Let P(E) be the probability of event E occurring, and P(F) be the probability of event F occurring.
We are given that events E and F are independent. This means that the probability of both E and F occurring, P(E and F), is equal to the product of their individual probabilities: $$P(E \text{ and } F) = P(E) \times P(F)$$.
Also, if E and F are independent, then their complements (not E and not F) are also independent. We denote P(not E) as $$1 - P(E)$$ and P(not F) as $$1 - P(F)$$.

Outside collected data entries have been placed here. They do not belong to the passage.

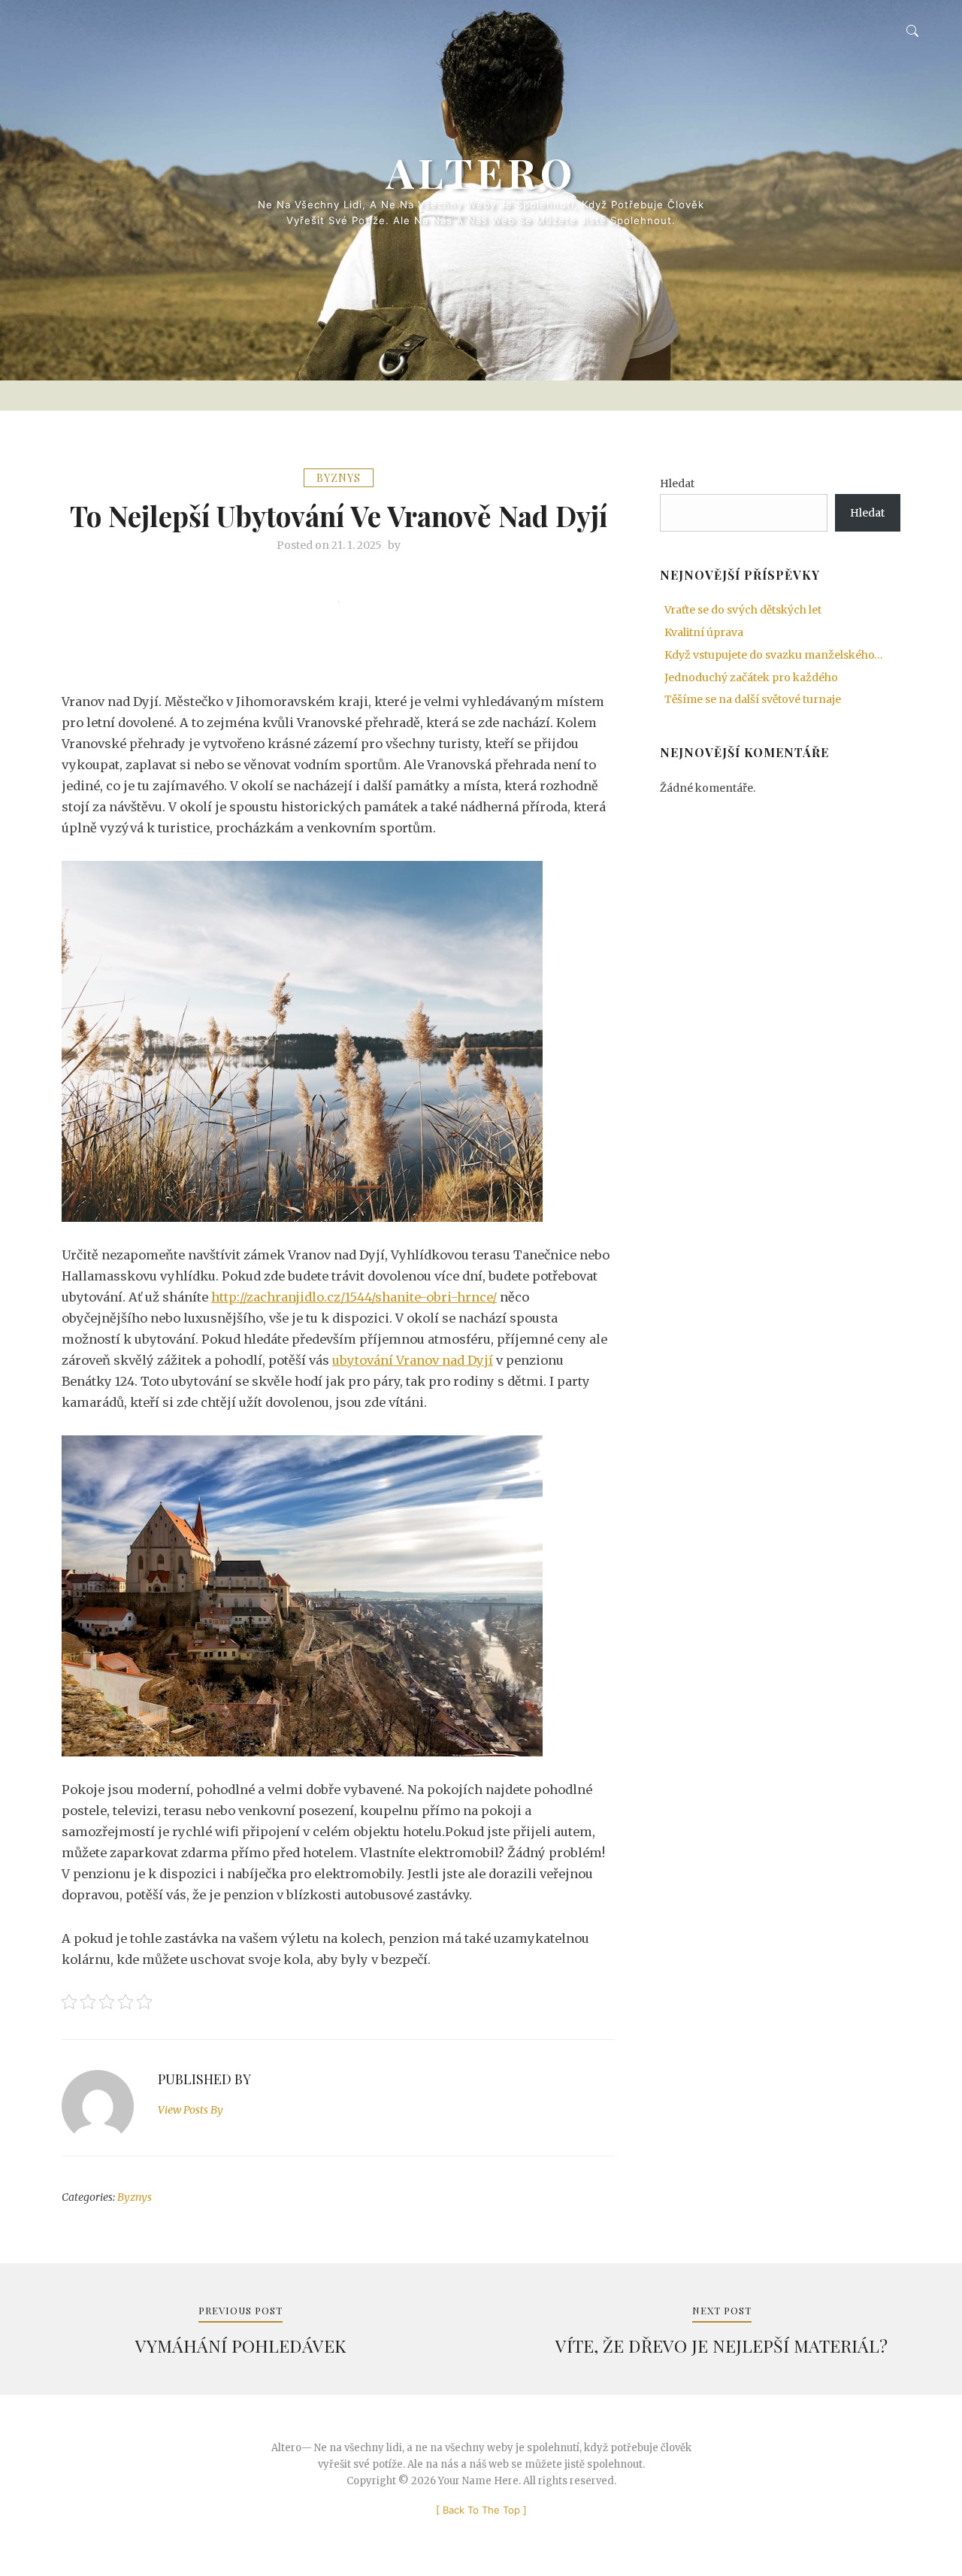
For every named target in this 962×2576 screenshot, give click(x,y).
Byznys (338, 478)
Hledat (677, 483)
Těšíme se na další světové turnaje (752, 699)
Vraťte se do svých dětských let (742, 610)
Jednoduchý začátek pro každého (751, 677)
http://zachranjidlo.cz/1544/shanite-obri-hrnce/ (354, 1297)
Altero (481, 171)
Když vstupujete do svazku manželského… (773, 655)
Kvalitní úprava (703, 632)
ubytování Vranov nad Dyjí (412, 1360)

**step2** Translating given conditions into probability statements

We are given two conditions:
1. The probability that exactly one of them occurs is $$\frac { 11 }{ 25 } $$.
"Exactly one of them occurs" means either E occurs and F does not, OR F occurs and E does not.
So, $$P(E \text{ and not } F) + P(\text{not } E \text{ and } F) = \frac { 11 }{ 25 } $$.
Since E and F are independent, this can be written as:
$$P(E) \times P(\text{not } F) + P(\text{not } E) \times P(F) = \frac { 11 }{ 25 } $$
$$P(E) \times (1 - P(F)) + (1 - P(E)) \times P(F) = \frac { 11 }{ 25 } $$.
2. The probability of none of them occurring is $$\frac { 2 }{ 25 } $$.
"None of them occurring" means E does not occur AND F does not occur.
So, $$P(\text{not } E \text{ and not } F) = \frac { 2 }{ 25 } $$.
Since not E and not F are independent, this can be written as:
$$P(\text{not } E) \times P(\text{not } F) = \frac { 2 }{ 25 } $$
$$(1 - P(E)) \times (1 - P(F)) = \frac { 2 }{ 25 } $$.

**step3** Testing Option A

Let's test the values given in Option A: $$P(E)=\frac { 4 }{ 5 } $$ and $$P(F)=\frac { 3 }{ 5 } $$.
First, calculate the probabilities of the complements:
$$P(\text{not } E) = 1 - P(E) = 1 - \frac { 4 }{ 5 } = \frac { 1 }{ 5 } $$
$$P(\text{not } F) = 1 - P(F) = 1 - \frac { 3 }{ 5 } = \frac { 2 }{ 5 } $$
Now, check the second condition (probability of none occurring):
$$P(\text{not } E \text{ and not } F) = P(\text{not } E) \times P(\text{not } F) = \frac { 1 }{ 5 } \times \frac { 2 }{ 5 } = \frac { 1 \times 2 }{ 5 \times 5 } = \frac { 2 }{ 25 } $$
This matches the given information ($$\frac { 2 }{ 25 } $$).

**step4** Continuing to test Option A

Next, check the first condition (probability of exactly one occurring):
$$P(E) \times (1 - P(F)) + (1 - P(E)) \times P(F)$$
$$= P(E) \times P(\text{not } F) + P(\text{not } E) \times P(F)$$
$$= \frac { 4 }{ 5 } \times \frac { 2 }{ 5 } + \frac { 1 }{ 5 } \times \frac { 3 }{ 5 } $$
$$= \frac { 4 \times 2 }{ 5 \times 5 } + \frac { 1 \times 3 }{ 5 \times 5 } $$
$$= \frac { 8 }{ 25 } + \frac { 3 }{ 25 } $$
$$= \frac { 8 + 3 }{ 25 } = \frac { 11 }{ 25 } $$
This also matches the given information ($$\frac { 11 }{ 25 } $$).

**step5** Conclusion

Since Option A satisfies both given conditions, it is the correct answer. We do not need to test other options.